### [WHAT THE TASK ASKS]
Please transcribe every record below exactly as it appears.
⁂
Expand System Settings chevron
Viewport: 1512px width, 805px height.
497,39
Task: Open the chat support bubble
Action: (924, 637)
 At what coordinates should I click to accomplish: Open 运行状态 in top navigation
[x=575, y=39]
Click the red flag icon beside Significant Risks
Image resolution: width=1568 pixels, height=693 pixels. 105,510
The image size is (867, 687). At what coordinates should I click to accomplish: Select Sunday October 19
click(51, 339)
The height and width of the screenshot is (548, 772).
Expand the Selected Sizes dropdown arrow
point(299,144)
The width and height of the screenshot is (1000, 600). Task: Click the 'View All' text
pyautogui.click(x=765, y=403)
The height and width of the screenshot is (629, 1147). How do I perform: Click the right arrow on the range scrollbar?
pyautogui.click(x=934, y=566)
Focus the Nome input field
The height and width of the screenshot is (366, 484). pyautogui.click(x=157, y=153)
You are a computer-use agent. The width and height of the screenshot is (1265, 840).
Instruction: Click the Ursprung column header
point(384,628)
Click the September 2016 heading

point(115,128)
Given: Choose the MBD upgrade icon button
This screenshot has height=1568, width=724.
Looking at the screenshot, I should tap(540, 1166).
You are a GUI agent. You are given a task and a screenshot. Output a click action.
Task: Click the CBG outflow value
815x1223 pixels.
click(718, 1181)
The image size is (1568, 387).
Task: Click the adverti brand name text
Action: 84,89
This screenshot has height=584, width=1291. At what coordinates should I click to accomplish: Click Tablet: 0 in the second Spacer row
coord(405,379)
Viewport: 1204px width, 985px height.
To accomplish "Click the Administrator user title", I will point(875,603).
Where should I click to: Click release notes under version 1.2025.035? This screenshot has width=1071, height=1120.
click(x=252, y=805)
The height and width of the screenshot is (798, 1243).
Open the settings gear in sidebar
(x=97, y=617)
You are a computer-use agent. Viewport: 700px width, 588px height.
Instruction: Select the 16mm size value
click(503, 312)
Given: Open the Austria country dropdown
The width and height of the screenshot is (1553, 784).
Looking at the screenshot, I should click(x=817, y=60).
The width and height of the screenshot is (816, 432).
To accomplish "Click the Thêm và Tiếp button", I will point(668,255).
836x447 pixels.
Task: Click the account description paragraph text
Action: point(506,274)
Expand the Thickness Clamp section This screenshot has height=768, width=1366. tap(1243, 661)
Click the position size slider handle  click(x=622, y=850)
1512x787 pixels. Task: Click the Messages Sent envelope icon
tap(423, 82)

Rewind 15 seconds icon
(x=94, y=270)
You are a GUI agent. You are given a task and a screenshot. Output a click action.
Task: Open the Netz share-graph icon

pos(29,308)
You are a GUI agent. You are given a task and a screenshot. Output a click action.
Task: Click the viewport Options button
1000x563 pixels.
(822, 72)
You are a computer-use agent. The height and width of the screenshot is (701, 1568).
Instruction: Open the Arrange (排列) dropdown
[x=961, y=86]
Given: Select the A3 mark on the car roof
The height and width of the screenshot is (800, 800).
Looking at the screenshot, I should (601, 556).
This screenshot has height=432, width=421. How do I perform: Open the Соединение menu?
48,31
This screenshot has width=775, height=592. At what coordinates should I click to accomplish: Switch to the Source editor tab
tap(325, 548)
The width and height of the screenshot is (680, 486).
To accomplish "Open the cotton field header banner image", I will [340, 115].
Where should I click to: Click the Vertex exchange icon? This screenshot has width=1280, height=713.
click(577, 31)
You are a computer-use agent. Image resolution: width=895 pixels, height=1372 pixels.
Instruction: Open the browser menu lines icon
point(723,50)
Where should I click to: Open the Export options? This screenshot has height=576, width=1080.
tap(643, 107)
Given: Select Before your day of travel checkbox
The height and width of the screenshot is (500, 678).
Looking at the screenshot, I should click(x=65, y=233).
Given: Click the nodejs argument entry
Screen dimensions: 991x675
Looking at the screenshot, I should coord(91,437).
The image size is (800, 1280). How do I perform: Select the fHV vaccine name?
⁂
### [PROBLEM SOLUTION]
Expand System Settings chevron
Viewport: 1512px width, 805px height.
497,39
Task: Open the chat support bubble
Action: (924, 637)
 At what coordinates should I click to accomplish: Open 运行状态 in top navigation
[x=575, y=39]
Click the red flag icon beside Significant Risks
Image resolution: width=1568 pixels, height=693 pixels. 105,510
The image size is (867, 687). At what coordinates should I click to accomplish: Select Sunday October 19
click(51, 339)
The height and width of the screenshot is (548, 772).
Expand the Selected Sizes dropdown arrow
point(299,144)
The width and height of the screenshot is (1000, 600). Task: Click the 'View All' text
pyautogui.click(x=765, y=403)
The height and width of the screenshot is (629, 1147). How do I perform: Click the right arrow on the range scrollbar?
pyautogui.click(x=934, y=566)
Focus the Nome input field
The height and width of the screenshot is (366, 484). pyautogui.click(x=157, y=153)
You are a computer-use agent. The width and height of the screenshot is (1265, 840).
Instruction: Click the Ursprung column header
point(384,628)
Click the September 2016 heading

point(115,128)
Given: Choose the MBD upgrade icon button
This screenshot has height=1568, width=724.
Looking at the screenshot, I should tap(540, 1166).
You are a GUI agent. You are given a task and a screenshot. Output a click action.
Task: Click the CBG outflow value
815x1223 pixels.
click(718, 1181)
The image size is (1568, 387).
Task: Click the adverti brand name text
Action: 84,89
This screenshot has height=584, width=1291. At what coordinates should I click to accomplish: Click Tablet: 0 in the second Spacer row
coord(405,379)
Viewport: 1204px width, 985px height.
To accomplish "Click the Administrator user title", I will point(875,603).
Where should I click to: Click release notes under version 1.2025.035? This screenshot has width=1071, height=1120.
click(x=252, y=805)
The height and width of the screenshot is (798, 1243).
Open the settings gear in sidebar
(x=97, y=617)
You are a computer-use agent. Viewport: 700px width, 588px height.
Instruction: Select the 16mm size value
click(503, 312)
Given: Open the Austria country dropdown
The width and height of the screenshot is (1553, 784).
Looking at the screenshot, I should click(x=817, y=60).
The width and height of the screenshot is (816, 432).
To accomplish "Click the Thêm và Tiếp button", I will point(668,255).
836x447 pixels.
Task: Click the account description paragraph text
Action: point(506,274)
Expand the Thickness Clamp section This screenshot has height=768, width=1366. tap(1243, 661)
Click the position size slider handle  click(x=622, y=850)
1512x787 pixels. Task: Click the Messages Sent envelope icon
tap(423, 82)

Rewind 15 seconds icon
(x=94, y=270)
You are a GUI agent. You are given a task and a screenshot. Output a click action.
Task: Open the Netz share-graph icon

pos(29,308)
You are a GUI agent. You are given a task and a screenshot. Output a click action.
Task: Click the viewport Options button
1000x563 pixels.
(822, 72)
You are a computer-use agent. The height and width of the screenshot is (701, 1568).
Instruction: Open the Arrange (排列) dropdown
[x=961, y=86]
Given: Select the A3 mark on the car roof
The height and width of the screenshot is (800, 800).
Looking at the screenshot, I should (601, 556).
This screenshot has height=432, width=421. How do I perform: Open the Соединение menu?
48,31
This screenshot has width=775, height=592. At what coordinates should I click to accomplish: Switch to the Source editor tab
tap(325, 548)
The width and height of the screenshot is (680, 486).
To accomplish "Open the cotton field header banner image", I will [340, 115].
Where should I click to: Click the Vertex exchange icon? This screenshot has width=1280, height=713.
click(577, 31)
You are a computer-use agent. Image resolution: width=895 pixels, height=1372 pixels.
Instruction: Open the browser menu lines icon
point(723,50)
Where should I click to: Open the Export options? This screenshot has height=576, width=1080.
tap(643, 107)
Given: Select Before your day of travel checkbox
The height and width of the screenshot is (500, 678).
Looking at the screenshot, I should click(x=65, y=233).
Given: Click the nodejs argument entry
Screen dimensions: 991x675
Looking at the screenshot, I should coord(91,437).
The image size is (800, 1280). How do I perform: Select the fHV vaccine name?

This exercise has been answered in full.